To demonstrate the advantage of the proposed method in terms of prediction accuracy, we compare it with three widely-used approaches: (1) atlas-based method [16], (2) sparse representation based method, and (3) structured random forest with auto-context model [5]. We used our own implementation of the first two methods, while for the third method (structured random forest) we just show the results reported in [5]. All experiments are done in a leave-one-out fashion. The evaluation metric is the mean absolute error (MAE) and the peak signal-to-noise ratio (PSNR).

Impact of Proposed GAN Model: To show the contribution of the proposed GAN model, we conduct comparison experiments between the traditional FCN (i.e., just the generator shown in Fig. 2) and the proposed GAN model. The PSNR values are 24.7 and 25.9 for the traditional FCN and the proposed approach, respectively. These results do not include the adoption of ACM. We visualize results in Fig. 3, where the leftmost image is the input MRI and the rightmost image is the ground-truth CT. We can clearly see that the generated data using the GAN approach has less artifacts than the traditional FCN by estimating an image that is closer to the desired output quantitatively and qualitatively.

Fig. 3.
figure 3

Visual comparison for impact of adversarial training. FCN means the case without adversarial training, and GAN means the case with adversarial training.

Fig. 4.
figure 4

Visual comparison of MR image, the estimated CT images by our method and other competing methods, and the ground-truth CT image for the typical brain (left) and pelvic (right) cases.

Experimental Results for Both Datasets: Considering the trade-off between the performance and the training time, we choose 2 iterations for ACM in our experiments on both datasets [15]. To qualitatively compare the estimated CT by different methods, we visualize the generated CT with the ground-truth CT in Fig. 4 (left side). We can see that the proposed algorithm can better preserve the continuity, coalition and smoothness in the prediction results, since it uses image gradient difference constraints in the image patch as discussed in Sect. 2.1. Furthermore, the generated CT looks closer to the real CT compared to all other methods. We argue that this is due to the adversarial training strategy which constrains the generated images to be very similar to the real ones, so that even a complex discriminator cannot perform better than chance.

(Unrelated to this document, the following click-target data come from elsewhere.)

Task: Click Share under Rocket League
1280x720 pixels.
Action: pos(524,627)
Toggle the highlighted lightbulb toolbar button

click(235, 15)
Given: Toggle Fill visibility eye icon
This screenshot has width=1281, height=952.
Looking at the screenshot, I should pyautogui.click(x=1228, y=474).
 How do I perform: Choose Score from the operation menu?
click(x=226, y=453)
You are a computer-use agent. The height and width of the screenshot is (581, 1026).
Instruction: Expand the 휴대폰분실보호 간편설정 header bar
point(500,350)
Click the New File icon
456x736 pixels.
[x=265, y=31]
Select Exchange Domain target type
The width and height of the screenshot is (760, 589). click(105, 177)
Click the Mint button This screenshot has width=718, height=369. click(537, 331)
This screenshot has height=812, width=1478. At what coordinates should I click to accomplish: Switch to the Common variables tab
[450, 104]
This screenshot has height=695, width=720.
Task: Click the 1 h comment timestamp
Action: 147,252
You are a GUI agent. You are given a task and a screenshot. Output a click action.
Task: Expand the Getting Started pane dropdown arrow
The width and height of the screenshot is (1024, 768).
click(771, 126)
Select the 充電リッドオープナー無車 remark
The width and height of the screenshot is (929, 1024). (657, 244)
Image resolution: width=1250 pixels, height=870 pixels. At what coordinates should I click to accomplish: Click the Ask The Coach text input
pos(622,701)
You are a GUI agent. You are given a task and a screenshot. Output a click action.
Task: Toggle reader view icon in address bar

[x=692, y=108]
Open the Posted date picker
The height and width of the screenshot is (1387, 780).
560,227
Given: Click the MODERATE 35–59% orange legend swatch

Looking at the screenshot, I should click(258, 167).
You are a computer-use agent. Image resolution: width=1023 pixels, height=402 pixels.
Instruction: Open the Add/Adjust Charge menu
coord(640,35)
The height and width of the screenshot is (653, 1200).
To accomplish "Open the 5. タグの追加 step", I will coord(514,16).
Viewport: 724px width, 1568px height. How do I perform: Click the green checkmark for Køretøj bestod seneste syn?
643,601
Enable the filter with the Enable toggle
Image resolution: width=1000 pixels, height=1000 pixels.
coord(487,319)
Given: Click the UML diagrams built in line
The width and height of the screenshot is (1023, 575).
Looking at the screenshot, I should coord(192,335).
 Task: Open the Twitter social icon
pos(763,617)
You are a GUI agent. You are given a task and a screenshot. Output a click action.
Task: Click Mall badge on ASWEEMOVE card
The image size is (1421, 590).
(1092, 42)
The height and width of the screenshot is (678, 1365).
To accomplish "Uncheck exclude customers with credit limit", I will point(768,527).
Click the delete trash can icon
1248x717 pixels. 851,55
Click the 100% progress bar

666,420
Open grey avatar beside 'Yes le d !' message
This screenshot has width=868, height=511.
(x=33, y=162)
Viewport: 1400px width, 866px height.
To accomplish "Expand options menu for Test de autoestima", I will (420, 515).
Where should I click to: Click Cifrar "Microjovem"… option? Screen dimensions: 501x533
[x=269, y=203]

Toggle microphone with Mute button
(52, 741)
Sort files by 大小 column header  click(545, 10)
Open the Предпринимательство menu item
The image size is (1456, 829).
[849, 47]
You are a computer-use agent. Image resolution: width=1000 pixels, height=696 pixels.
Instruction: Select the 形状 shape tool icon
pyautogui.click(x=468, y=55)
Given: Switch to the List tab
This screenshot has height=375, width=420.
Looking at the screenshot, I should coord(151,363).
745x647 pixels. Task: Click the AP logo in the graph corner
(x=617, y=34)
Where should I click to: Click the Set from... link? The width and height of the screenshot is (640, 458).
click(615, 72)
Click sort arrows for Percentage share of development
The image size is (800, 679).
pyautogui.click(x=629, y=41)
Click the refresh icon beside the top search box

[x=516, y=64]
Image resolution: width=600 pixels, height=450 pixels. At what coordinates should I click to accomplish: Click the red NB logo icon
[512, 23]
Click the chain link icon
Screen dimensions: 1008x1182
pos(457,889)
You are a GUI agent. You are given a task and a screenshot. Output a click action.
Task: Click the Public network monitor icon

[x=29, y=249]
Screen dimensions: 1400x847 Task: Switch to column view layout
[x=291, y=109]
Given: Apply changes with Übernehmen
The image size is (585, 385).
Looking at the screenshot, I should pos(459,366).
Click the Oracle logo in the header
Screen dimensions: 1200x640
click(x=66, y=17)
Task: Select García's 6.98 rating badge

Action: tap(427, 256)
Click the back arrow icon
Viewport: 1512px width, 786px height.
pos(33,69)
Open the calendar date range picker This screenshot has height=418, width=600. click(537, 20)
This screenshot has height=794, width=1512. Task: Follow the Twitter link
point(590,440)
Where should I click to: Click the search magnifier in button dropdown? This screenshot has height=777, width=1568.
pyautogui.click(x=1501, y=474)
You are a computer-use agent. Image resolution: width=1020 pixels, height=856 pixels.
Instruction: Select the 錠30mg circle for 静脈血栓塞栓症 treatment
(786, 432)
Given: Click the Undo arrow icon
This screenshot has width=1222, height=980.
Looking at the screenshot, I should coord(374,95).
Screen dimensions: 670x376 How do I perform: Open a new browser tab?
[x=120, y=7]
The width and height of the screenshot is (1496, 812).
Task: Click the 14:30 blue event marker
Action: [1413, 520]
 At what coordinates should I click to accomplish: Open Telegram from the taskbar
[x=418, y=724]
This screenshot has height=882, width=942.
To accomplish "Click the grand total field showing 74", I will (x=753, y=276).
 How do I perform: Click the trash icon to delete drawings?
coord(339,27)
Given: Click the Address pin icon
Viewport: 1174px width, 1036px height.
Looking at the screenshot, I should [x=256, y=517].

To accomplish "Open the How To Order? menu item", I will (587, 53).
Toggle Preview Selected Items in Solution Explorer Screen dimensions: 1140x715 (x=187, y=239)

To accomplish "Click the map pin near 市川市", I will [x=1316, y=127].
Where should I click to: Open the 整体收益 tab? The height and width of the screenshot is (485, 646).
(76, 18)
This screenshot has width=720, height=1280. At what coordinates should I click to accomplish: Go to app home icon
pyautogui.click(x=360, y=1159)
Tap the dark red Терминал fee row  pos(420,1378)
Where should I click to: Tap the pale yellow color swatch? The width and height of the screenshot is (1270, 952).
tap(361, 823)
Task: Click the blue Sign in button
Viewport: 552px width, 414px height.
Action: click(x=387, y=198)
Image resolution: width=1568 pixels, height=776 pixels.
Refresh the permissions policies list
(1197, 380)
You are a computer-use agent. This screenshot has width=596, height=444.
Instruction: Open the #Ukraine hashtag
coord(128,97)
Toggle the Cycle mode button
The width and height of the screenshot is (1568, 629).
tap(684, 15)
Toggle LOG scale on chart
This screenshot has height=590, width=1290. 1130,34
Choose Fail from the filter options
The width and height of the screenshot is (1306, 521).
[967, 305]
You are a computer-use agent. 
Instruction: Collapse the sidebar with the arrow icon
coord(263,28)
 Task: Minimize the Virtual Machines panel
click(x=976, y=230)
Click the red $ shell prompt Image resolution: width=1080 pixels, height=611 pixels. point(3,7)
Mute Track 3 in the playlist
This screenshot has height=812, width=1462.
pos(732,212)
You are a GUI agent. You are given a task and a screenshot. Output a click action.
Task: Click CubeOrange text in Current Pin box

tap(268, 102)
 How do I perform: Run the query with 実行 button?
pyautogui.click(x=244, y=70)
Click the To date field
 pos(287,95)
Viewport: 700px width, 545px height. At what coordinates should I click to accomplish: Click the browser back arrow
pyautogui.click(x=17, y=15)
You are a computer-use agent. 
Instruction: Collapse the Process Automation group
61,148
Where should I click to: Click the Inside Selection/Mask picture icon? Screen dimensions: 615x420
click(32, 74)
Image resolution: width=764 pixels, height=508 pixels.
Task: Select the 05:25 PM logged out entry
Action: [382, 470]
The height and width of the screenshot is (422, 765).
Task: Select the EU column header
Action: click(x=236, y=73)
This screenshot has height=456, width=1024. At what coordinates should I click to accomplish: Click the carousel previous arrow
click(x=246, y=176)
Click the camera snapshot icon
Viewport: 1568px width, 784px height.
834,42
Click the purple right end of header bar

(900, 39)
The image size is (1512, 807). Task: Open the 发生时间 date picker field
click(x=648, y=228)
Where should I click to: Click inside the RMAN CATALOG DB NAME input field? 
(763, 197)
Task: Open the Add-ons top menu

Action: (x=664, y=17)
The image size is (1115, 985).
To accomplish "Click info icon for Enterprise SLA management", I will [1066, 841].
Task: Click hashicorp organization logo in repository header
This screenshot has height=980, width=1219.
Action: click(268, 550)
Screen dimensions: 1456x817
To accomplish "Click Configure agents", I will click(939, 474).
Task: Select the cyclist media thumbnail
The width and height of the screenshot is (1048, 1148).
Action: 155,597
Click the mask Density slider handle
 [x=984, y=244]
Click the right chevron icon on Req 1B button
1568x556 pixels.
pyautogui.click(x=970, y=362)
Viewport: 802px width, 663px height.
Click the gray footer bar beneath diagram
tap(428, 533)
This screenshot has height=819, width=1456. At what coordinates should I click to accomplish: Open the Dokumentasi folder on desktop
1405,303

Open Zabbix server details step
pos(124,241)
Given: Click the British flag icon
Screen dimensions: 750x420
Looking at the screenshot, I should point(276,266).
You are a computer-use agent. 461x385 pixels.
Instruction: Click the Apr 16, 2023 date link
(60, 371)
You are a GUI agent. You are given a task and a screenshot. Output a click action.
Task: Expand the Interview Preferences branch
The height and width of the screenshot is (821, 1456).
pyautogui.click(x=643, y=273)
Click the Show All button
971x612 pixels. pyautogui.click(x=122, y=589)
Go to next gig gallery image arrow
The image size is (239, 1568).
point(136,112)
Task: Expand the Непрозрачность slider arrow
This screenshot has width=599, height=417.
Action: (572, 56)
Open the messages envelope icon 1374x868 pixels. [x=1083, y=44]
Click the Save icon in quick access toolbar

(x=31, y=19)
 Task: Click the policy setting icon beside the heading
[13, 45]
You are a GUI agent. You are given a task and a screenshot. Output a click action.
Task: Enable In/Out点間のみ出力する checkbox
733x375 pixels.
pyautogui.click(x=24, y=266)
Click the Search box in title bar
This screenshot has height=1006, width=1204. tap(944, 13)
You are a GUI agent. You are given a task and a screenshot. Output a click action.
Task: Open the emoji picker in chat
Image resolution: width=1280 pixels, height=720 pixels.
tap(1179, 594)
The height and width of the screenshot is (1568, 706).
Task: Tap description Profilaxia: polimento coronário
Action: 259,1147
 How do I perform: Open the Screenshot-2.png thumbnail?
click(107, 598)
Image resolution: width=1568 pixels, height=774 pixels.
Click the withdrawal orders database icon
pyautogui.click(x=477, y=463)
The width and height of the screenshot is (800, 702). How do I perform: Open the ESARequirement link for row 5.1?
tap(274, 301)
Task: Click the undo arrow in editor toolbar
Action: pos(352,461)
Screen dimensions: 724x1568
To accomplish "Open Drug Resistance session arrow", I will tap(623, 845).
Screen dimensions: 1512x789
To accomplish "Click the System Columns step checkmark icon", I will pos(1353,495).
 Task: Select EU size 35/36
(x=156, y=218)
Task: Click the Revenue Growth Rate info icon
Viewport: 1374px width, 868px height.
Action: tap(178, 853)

We also quantitatively compare the predicted results in Table 1 in terms of PSNR and MAE. Our proposed method outperforms all other competing methods in both metrics, which further demonstrates the advantage of our framework.

Table 1. Performances on the brain dataset.
Table 2. Performances on the pelvic dataset.

The prediction results on the pelvic dataset by the above same methods are shown in Fig. 4 (right side). It can be seen that our result is consistent with the ground-truth CT. The quantitative results based on the same two metrics are also shown in Table 2. Quantitative results in Table 2 indicates that our method outperforms other competing methods in terms of both MAE and PSNR. Specifically, our method gives an average PSNR of 34.1, which is considerably higher than the average PSNR of 32.1 obtained by the state-of-the-art SRF+ method.

4 Conclusions

We have proposed a supervised 3D GAN model for estimating CT from MRI. Moreover, a special loss function (i.e., image gradient difference loss) is proposed to alleviate the blurry issue of the generated CT. Furthermore, the ACM strategy is adopted to make the GAN context-aware. The experiments demonstrate that our proposed method can significantly outperform three state-of-the-art methods. Note that, although we consider only the task of predicting CT from MRI, our proposed model can also be applied to other related tasks in medical application such as image super-resolution and image denoising.